According to Code.org, 71% of all new STEM jobs are in computing, yet only 8% of STEM graduates are in computer science. Learning to code will increase a child’s chance of securing a successful and lucrative STEM career.

Industrial psychologist Christina Clucas, brought Werner Venter's robotics programme, EDRO, to underprivileged South African schools, after recognising that state schools in America the US, Australia, India, the UK and elsewhere all taught robotics as a subject.

In South Africa we still teach Afrikaans – and while language, any language, is great (polyglottists are said to be among the smartest people in the world) – we're neglecting pertinent areas of learning over traditional ones.

Not one for the other, not more but manageable workloads for the most optimal outcomes.

Clucas points out that former US president Barack Obama's “Educate to Innovate” initiative, was driven by his belief that robotics could inspire young people to pursue careers in science and engineering and thus produce future innovations and innovators. 

At St Henry’s Marist College on the Berea in Durban, junior primary pupils are learning to programme robots called Bee-Bots.

“By teaching our students the basics of robotics, we can open a whole new world to them and exciting opportunities that they wouldn't have access to otherwise,” explained said Meredith Madgin from St Henry’s Marist College's Academic Advancement Unit.

“The colourful, easy-to-use, programmable robots called Bee-Bots have arrow keys which are used to move in the direction they have been programmed (by the children). They can be used to introduce, consolidate and revise the many concepts the children learn during their school day.” 

Bee-Bots help children learn the basics of coding.

The Bee-Bot can remember up to 40 commands including forward, backwards, left and right. It is programmed to move along the floor mats to the specific place it has been programmed to reach. 

Children will learn sequencing, mathematical concepts, learn to make logical decisions and will begin to think in original and innovative ways. “This is an activity that allows our learners to become technologically advanced without using screen time,” adds Madgin.

“While communication via the spoken and written word in the formative school years is vital, coding is also a form of communication that encourages children to be creative, solve problems, collaborate and engage with peers, and use critical thinking.”

The older pupils at the school are involved in Lego Robotics. An extramural “subject” managed by Robotics Coach Sadhana Singh that is linked to an international competition with 88 participating countries that involves building, designing and programming a robot to perform autonomous tasks on a game board. 

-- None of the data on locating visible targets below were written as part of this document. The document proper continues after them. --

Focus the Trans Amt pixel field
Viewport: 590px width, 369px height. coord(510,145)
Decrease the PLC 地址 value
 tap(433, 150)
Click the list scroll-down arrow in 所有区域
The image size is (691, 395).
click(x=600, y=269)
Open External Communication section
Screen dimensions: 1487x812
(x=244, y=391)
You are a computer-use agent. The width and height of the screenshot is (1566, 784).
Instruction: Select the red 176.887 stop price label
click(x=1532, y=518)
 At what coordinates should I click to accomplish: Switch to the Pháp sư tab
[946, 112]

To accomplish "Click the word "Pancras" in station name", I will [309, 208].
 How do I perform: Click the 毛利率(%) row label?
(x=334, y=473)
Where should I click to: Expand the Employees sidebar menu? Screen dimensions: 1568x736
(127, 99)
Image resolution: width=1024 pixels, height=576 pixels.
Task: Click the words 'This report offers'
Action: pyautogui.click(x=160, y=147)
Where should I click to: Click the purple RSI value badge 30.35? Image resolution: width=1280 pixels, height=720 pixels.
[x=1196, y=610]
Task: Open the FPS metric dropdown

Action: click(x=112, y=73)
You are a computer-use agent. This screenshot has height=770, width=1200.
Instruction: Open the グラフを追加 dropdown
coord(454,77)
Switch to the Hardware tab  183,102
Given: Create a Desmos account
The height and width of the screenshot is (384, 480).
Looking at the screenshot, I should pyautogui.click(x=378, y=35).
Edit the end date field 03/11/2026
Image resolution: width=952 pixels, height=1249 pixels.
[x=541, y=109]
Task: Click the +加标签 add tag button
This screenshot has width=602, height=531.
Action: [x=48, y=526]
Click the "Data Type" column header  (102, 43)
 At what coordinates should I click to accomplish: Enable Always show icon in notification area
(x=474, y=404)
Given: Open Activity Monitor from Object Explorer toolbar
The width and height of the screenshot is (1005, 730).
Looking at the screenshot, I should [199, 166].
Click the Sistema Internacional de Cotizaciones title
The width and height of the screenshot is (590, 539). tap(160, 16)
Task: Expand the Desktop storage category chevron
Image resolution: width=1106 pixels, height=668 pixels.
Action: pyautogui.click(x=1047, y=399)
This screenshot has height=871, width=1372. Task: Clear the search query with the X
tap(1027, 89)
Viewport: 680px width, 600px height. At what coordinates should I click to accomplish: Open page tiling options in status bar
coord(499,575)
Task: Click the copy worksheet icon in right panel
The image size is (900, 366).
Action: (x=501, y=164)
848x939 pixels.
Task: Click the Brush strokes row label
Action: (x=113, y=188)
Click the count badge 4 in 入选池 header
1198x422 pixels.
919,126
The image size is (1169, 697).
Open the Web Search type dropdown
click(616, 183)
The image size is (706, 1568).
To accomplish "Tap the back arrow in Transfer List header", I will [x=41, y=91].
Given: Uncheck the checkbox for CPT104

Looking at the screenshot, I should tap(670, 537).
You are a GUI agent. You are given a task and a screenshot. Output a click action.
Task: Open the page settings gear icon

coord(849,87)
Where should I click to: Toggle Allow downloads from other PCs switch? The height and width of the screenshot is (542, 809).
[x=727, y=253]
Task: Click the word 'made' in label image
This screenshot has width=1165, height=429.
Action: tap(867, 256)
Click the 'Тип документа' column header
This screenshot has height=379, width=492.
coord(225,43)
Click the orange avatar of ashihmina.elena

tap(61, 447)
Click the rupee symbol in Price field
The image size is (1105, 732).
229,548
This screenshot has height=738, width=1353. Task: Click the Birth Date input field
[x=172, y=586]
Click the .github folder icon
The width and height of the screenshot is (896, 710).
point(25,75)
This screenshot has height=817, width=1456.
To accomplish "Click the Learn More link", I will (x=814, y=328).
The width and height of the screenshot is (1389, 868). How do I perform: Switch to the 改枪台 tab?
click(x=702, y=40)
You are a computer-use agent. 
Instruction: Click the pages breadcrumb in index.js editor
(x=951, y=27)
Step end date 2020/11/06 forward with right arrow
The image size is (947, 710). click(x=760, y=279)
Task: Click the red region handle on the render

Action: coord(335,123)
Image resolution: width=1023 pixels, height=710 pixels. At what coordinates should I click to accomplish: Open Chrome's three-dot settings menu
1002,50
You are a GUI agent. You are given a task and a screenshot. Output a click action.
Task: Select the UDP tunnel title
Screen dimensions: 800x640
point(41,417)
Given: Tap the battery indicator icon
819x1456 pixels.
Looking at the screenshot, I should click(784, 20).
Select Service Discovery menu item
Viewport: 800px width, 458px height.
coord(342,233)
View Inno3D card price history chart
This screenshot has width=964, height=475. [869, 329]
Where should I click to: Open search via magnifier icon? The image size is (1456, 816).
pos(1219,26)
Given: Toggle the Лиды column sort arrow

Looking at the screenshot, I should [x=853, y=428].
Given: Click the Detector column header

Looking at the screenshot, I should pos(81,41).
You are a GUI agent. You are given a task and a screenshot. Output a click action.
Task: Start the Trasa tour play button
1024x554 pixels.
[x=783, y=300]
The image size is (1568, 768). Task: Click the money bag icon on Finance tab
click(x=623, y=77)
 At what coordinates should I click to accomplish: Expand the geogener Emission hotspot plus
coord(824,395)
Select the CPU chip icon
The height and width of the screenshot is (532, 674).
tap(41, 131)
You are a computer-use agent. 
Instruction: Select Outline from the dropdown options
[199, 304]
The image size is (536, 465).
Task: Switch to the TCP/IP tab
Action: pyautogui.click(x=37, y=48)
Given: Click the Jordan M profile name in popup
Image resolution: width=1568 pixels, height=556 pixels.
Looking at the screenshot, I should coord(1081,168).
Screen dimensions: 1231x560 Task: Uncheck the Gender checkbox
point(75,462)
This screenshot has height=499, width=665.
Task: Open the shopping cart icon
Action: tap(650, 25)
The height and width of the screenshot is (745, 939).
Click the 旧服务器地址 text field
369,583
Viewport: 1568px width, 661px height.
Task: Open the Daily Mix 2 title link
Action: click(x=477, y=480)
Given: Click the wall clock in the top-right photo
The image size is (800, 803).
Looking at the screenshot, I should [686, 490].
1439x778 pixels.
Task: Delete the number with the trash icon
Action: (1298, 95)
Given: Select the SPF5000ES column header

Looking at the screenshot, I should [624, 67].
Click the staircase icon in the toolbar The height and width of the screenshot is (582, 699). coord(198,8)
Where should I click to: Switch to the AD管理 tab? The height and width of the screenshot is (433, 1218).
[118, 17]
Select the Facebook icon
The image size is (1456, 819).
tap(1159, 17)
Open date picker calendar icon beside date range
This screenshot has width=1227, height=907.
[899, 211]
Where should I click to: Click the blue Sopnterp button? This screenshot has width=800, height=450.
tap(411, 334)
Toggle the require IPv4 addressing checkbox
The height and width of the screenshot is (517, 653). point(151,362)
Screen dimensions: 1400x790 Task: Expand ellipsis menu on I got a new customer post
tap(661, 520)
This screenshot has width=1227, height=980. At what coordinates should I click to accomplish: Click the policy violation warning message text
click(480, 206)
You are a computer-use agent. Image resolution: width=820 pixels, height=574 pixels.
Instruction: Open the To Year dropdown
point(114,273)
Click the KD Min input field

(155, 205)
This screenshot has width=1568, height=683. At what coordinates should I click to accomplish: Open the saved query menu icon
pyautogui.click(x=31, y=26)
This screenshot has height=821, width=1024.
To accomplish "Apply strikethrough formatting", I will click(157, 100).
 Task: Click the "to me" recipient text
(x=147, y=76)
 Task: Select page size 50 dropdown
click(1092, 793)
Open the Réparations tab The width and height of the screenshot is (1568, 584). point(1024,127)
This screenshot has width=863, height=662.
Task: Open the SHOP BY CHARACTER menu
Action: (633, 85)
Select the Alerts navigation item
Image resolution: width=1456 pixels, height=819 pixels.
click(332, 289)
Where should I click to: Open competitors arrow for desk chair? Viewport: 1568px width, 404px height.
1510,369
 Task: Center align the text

“At high school level there is an Arduino Robotics Club (ARC) which is apart of the STEM (Science, Technology, Engineering and Maths) curriculum. The students are learning to design electronic circuits from scratch and then they learn to write a programmes that will control the device that they have built. From the simple design of a flashing light to more complex designs where a small car can drive itself,” explained Computer literacy teacher Willem Voigt.

At RA Padayachee Primary in Ballito Grade 3 to 7 learners pupils partake in an after-school STEM education programme, the AI Family Challenge where they get to explore machine learning, speech recognition, prediction models, autonomous vehicles and neural networks.  

STE(A)M educational specialist, I-Innovate partnered with US developers, Curiosity Machine to bring the AI Family Challenge to South Africa with the aim of ultimately reaching 20 000 learners in disadvantaged communities around the world.  

The curriculum is hands-on so that vital Digital Age skills such as computational thinking, electrical engineering, mobile computing and robotics can be developed while finding solutions to pressing community problems when it comes to food, agriculture, health, transportation and energy. 

I-Innovate chief executive, Trisha Crookes said: “Participants understand how autonomous vehicles process different signals by building a system of circuits to simulate sensors and rapid decision-making. Over the course of the challenge, participants develop a learner mindset that gives them a lifelong ability to innovate and problem-solve.”

Having previously connected Cape Town schools to the International Space Station through the ExoLab programme, I-Innovate continues to work with partners to bring global thinking and Digital Age experiential learning to South African learners.  

These tangible exercises are not yet mainstream but are promising because coding is the language of the future. Screens are where tech is at in SA schools and is perhaps a move in the right direction. Many schools have interactive smart boards and have implemented tablet learning. 

Sangari Education, a distributor for Veative’s educational virtual reality (VR) solutions, is placing innovative teaching and learning technologies into schools.

Sangari Education CEO Bez Sangari said,“Veative, using technologies such as 3D, virtual reality, augmented reality and mixed reality, combines immersive and interactive education modules with plug-and-play virtual-reality headsets and controllers.”

The interactive modules cover physics, chemistry, biology, maths, educational tour and language learning. The kits include portable trolleys to keep headsets charged and safe when not in use while software assists educators with reports and analytics.

“As an example, students can experience an immersive module on photosynthesis with the help of a controller. They are able to go into the leaf and get a sense of how plants meet the requirements for photosynthesis. Such ‘look-see-do’ modes encourage students to explore, identify, engage and experiment with the content.”